▶ _PROBLEM TO SOLVE_: In the listing below, find the line holding "Viewport: 413px width, 277px height." and the line holding "This screenshot has width=194, height=146.". Write out those two lines and all lines between, exactly, and nothing more.
PROVIDED INFORMATION: Begin
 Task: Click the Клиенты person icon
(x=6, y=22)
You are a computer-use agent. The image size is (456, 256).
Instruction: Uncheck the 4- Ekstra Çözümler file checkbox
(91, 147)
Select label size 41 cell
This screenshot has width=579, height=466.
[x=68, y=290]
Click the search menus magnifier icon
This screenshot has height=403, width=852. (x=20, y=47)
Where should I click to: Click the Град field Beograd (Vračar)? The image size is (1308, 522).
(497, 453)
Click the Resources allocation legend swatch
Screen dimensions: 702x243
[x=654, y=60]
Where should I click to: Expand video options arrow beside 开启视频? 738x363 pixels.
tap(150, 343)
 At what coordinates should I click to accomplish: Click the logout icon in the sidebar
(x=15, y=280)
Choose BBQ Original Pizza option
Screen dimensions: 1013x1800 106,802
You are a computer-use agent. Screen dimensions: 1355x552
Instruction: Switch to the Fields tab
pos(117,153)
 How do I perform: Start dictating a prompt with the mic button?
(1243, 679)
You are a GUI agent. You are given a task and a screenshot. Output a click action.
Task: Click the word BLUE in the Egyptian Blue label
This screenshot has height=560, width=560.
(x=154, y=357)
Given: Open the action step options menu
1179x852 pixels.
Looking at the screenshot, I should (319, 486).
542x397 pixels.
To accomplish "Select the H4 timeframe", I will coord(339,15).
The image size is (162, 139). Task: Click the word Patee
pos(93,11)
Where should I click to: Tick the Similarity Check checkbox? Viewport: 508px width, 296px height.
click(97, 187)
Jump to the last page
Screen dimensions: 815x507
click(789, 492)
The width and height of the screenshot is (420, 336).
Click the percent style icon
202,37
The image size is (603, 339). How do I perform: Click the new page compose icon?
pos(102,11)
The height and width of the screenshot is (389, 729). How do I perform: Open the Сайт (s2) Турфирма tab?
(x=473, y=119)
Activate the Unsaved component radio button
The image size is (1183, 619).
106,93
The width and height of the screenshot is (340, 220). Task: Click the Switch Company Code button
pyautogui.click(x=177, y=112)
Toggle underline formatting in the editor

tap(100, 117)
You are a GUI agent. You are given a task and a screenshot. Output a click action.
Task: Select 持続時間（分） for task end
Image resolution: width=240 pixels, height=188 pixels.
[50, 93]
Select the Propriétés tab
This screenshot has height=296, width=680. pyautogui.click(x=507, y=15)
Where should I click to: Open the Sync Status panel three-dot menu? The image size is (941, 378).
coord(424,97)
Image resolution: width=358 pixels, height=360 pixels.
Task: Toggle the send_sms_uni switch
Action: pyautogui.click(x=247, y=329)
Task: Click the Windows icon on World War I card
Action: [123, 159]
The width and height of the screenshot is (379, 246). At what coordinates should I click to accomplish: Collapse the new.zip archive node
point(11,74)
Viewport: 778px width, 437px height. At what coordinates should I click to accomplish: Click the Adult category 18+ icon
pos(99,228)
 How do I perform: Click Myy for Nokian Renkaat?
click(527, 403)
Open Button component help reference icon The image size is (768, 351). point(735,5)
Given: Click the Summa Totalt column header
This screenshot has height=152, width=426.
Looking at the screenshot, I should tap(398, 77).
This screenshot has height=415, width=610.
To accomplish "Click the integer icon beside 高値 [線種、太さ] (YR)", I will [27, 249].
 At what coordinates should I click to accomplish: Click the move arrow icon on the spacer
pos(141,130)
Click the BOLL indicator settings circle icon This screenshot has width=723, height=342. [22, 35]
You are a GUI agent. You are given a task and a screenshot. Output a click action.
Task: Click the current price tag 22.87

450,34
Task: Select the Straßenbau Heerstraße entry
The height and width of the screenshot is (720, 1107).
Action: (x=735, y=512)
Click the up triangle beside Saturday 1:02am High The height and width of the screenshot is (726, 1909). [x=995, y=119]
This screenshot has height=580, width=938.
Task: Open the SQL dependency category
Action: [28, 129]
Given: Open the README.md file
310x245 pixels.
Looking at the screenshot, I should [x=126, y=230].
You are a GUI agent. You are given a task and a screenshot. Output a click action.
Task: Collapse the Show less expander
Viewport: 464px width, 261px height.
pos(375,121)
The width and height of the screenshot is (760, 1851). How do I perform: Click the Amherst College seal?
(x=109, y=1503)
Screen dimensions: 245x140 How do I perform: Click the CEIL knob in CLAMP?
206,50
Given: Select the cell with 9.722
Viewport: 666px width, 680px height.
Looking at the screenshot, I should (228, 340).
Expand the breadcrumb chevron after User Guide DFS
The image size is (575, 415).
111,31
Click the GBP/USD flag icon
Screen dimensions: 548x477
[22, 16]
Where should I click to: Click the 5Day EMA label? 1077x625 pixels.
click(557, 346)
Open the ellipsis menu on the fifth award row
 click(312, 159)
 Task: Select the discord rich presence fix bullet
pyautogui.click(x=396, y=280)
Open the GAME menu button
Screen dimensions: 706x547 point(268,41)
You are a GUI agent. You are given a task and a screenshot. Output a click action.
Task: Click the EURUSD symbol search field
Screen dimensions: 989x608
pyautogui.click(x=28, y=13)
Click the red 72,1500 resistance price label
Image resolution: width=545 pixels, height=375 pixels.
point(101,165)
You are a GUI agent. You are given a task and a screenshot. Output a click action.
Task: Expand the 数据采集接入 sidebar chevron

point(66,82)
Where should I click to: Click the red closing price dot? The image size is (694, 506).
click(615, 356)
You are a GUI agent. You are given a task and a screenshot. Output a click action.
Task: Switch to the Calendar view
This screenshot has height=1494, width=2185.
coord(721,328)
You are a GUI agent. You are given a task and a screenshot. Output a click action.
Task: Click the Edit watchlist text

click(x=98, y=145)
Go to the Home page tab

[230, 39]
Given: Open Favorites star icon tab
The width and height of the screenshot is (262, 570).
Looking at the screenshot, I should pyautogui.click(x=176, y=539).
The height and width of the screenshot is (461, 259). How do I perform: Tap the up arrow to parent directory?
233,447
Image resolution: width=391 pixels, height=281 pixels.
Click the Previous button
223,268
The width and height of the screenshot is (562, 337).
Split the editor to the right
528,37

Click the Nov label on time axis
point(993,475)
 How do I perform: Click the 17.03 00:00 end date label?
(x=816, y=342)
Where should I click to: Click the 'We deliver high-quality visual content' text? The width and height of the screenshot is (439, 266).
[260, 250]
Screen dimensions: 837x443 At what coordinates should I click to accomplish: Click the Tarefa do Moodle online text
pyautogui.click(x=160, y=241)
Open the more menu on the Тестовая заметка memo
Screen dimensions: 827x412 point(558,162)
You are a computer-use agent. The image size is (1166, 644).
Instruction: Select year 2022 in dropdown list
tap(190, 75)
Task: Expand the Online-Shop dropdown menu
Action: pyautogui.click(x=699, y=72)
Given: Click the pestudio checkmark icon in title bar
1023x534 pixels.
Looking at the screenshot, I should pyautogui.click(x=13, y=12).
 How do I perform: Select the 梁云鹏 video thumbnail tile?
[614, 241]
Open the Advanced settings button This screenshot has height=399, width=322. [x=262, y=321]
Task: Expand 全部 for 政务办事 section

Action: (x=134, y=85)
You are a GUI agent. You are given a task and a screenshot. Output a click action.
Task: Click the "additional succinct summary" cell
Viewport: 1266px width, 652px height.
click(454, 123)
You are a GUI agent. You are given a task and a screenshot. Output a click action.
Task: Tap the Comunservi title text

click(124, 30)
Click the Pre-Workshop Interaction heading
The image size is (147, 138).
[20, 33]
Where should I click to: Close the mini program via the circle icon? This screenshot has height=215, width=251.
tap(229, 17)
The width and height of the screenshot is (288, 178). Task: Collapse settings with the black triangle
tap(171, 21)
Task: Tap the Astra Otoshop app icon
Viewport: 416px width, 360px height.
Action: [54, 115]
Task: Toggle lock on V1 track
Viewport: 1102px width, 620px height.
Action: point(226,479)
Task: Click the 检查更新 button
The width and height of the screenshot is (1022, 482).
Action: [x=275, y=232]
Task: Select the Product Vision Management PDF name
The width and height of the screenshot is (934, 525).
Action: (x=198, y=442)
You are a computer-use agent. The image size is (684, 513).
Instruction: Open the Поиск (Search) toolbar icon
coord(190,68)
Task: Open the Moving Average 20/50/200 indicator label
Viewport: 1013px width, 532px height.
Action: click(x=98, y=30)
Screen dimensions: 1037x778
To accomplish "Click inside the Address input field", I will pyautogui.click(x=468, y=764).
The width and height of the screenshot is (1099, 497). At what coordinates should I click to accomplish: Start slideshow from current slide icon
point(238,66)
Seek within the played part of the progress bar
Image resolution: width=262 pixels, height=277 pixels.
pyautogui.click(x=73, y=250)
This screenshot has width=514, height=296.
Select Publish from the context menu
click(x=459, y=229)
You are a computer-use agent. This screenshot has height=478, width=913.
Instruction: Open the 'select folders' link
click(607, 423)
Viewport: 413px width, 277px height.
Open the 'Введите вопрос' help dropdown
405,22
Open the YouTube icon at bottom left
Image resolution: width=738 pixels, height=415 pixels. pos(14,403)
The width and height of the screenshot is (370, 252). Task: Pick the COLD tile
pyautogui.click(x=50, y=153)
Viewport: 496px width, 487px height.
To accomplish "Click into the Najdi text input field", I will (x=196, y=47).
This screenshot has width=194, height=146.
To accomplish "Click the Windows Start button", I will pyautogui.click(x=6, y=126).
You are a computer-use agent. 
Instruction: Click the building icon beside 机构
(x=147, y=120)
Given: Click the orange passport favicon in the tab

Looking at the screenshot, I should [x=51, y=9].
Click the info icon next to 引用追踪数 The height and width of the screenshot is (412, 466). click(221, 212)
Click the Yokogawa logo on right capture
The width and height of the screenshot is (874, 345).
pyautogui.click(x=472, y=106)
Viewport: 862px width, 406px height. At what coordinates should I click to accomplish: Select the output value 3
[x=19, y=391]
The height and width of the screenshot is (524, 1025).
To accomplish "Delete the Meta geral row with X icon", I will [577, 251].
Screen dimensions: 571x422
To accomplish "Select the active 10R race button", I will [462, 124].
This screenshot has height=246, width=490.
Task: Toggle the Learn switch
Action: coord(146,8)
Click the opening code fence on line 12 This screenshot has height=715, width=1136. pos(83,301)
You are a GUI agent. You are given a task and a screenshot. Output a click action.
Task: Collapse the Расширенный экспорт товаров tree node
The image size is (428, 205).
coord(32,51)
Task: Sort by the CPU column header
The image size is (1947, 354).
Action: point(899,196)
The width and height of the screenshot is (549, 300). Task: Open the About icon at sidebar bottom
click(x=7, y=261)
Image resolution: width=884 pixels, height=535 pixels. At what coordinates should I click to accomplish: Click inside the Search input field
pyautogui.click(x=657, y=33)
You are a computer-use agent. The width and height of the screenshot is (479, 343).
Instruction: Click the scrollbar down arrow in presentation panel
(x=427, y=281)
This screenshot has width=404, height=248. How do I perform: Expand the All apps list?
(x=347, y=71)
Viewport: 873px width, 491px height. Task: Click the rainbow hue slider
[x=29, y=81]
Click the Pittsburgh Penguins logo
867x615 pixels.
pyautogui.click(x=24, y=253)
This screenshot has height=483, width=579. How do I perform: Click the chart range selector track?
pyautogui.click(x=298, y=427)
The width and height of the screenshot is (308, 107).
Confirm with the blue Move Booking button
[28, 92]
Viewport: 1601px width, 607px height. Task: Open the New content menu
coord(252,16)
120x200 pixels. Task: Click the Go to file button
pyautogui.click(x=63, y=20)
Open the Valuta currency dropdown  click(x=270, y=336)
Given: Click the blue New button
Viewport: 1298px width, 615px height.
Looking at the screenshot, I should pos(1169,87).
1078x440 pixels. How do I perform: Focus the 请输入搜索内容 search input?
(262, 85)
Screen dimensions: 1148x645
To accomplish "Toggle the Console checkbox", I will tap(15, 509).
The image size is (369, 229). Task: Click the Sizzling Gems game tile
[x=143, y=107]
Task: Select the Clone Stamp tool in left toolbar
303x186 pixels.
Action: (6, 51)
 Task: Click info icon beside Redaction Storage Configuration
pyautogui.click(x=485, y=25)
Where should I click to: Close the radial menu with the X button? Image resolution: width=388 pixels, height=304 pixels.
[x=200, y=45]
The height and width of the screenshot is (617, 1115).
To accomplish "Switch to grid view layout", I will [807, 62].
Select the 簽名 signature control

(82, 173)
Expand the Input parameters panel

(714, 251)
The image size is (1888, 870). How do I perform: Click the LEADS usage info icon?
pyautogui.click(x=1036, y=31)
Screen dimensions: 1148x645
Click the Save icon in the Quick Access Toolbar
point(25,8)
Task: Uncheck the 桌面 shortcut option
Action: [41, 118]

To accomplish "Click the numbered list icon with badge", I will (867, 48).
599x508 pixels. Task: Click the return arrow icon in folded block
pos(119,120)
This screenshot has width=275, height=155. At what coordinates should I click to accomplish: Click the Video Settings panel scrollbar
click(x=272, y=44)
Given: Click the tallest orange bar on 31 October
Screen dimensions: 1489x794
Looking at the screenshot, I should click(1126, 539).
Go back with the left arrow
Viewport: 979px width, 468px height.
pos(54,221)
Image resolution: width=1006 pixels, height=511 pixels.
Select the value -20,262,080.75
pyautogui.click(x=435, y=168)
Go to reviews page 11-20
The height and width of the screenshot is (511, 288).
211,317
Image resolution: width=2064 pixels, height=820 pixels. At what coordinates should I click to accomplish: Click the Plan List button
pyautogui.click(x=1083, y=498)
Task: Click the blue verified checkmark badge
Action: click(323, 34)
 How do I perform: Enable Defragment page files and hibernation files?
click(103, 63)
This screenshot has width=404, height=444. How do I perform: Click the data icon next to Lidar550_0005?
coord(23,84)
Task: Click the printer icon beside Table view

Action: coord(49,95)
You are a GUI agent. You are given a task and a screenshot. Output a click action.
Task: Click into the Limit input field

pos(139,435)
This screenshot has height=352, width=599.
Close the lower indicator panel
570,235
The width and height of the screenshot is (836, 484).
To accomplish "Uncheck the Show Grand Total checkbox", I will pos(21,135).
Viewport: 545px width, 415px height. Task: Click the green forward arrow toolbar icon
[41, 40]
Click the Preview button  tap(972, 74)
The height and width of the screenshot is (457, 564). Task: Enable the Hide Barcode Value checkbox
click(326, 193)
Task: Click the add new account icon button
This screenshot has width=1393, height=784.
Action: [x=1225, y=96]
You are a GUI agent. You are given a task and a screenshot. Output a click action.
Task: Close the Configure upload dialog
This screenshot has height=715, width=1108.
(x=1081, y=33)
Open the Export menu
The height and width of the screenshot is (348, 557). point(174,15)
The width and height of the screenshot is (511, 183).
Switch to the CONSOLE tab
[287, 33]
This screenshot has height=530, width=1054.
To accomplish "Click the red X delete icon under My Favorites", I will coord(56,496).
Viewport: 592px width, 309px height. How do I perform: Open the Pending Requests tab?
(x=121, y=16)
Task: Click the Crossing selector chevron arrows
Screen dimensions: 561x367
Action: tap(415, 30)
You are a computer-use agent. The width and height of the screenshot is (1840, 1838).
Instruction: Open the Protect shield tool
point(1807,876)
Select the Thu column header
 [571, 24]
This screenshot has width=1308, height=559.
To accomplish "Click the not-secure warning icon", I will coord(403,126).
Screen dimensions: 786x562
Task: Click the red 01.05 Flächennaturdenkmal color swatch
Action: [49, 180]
PROVIDED INFORMATION: End
▶ _SOLUTION_:
Viewport: 413px width, 277px height.
Open the 'Введите вопрос' help dropdown
405,22
Open the YouTube icon at bottom left
Image resolution: width=738 pixels, height=415 pixels. pos(14,403)
The width and height of the screenshot is (370, 252). Task: Pick the COLD tile
pyautogui.click(x=50, y=153)
Viewport: 496px width, 487px height.
To accomplish "Click into the Najdi text input field", I will (x=196, y=47).
This screenshot has width=194, height=146.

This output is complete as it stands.